If you were to ask a group of people what the heart of Disney is, what do you think their answer would be?
Would it be its lovable characters? Mickey Mouse and his gang?
Or would it be the numerous movies and TV shows that make up the Disney archive?
Or maybe they would choose Walt Disney himself? The man and the legend who created the second largest media company in the world?
Personally, I would choose its animators. The huge number of men and women that, with a stroke of pen, can create worlds and characters for us to fall in love with. Though they may be relegated to a scroll of names on the movie screen, they nevertheless have influenced our lives in more ways than we can count. And Floyd Norman is one of those names.
Floyd Norman: An Animated Life (FNAAL) follows Floyd Norman, a talented animator and artist, who also happens to be among some of the first black artists to work for Disney’s animation department.

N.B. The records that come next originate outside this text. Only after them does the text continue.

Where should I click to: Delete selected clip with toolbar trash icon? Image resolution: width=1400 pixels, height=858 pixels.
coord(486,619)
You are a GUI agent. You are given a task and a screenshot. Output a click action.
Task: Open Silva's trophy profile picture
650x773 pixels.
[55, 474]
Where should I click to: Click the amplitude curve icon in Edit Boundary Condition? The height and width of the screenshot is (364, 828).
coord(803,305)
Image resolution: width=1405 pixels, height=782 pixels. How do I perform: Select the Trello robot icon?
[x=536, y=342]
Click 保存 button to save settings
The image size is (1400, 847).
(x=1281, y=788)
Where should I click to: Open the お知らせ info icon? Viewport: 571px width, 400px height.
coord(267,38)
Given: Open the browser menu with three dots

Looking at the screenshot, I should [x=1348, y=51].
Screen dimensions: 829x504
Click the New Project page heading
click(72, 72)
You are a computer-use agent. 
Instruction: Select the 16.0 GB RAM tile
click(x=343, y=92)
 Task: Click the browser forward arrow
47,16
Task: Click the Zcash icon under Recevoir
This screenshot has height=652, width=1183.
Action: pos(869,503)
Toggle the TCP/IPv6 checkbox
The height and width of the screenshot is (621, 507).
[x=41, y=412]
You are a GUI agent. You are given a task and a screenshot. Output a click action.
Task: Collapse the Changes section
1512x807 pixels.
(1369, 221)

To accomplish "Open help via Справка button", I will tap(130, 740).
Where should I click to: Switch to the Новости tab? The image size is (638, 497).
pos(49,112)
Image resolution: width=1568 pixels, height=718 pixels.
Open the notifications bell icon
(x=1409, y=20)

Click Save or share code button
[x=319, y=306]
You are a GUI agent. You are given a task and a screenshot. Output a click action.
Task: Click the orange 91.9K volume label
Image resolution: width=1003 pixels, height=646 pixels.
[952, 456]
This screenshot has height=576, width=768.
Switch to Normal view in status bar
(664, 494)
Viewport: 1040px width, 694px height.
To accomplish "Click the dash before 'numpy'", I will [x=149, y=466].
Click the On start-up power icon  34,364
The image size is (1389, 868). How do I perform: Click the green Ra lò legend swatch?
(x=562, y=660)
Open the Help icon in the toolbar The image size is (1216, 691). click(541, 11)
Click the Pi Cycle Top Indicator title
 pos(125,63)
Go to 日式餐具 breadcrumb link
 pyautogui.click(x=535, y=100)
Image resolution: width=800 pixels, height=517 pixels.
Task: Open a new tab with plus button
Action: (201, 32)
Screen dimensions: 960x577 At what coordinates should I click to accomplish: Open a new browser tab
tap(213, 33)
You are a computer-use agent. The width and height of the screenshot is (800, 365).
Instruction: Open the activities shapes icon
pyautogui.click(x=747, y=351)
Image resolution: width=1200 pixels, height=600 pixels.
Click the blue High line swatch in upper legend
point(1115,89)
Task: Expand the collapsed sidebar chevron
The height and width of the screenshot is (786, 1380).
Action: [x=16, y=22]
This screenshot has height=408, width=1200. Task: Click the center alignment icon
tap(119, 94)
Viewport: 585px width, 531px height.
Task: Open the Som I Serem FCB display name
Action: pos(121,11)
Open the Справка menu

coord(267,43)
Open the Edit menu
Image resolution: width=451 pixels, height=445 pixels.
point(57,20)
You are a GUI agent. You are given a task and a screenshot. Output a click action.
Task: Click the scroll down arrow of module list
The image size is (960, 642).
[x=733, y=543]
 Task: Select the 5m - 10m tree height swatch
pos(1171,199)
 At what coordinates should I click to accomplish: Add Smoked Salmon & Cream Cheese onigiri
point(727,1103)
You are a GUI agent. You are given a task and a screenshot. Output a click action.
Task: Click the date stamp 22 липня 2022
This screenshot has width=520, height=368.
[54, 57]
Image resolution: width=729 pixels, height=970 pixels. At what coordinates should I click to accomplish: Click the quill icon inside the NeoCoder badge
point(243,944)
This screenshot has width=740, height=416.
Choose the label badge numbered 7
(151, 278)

Over the course of approximately a year of filming, we explore the 50 or so years that Norman has spent in the industry. The highs and lows of both his professional and personal life are open as Norman takes us on his incredible journey.
We’re introduced to Norman on the cusp of his 79th birthday as various talking heads tell of their interactions and experiences with the legendary animator; and how his work and positive attitude influences them on a daily basis.
Flashing back and forth, we then explore Norman’s various contributions to seismic works of animation, such as 1959’s Sleeping Beauty, 1967’s The Jungle Book, an abundance of Hanna-Barbera cartoons, as well as more modern day fare such as Toy Story 2 and Monsters Inc.
This exploration is accompanied by some beautiful and whimsical animation that act as sort of vignettes for Norman’s life, and end up being some of the most entertaining pieces of the documentary.
Interestingly, while several of the documentary’s participants draw attention to the colour of Norman’s skin and the trailblazing path he forged for other people of colour; Norman himself seems rather nonplussed by such attitudes, instead seeing himself as an artist before an African-American.
Disregarding race or gender, Norman’s mind seems far more forced on age, as his forced dismissal from Disney at the age of 65 is clearly still a sore point, even after all these years.
To be fair, I do wonder how much influence Norman (and his animating partner, Leo Sullivan) had on encouraging black people to enter the world of animation, especially since the film itself doesn’t seem to feature any modern day black animators.
Also, the film sometimes decides to only make minor touches upon some major points of his personal life, such as the divorce from his first wife or his military service during the Korean War. Because of this, at some points it feels that the filmmakers were only trying to portray Floyd Norman: The Legend!, rather than Floyd Norman: The Man.
While this documentary isn’t one of those hard hitting “issues” stories which go on to win Oscars, FNAAL is nonetheless an engaging movie of the trials and tribulations one man went through on his journey to do what he loved.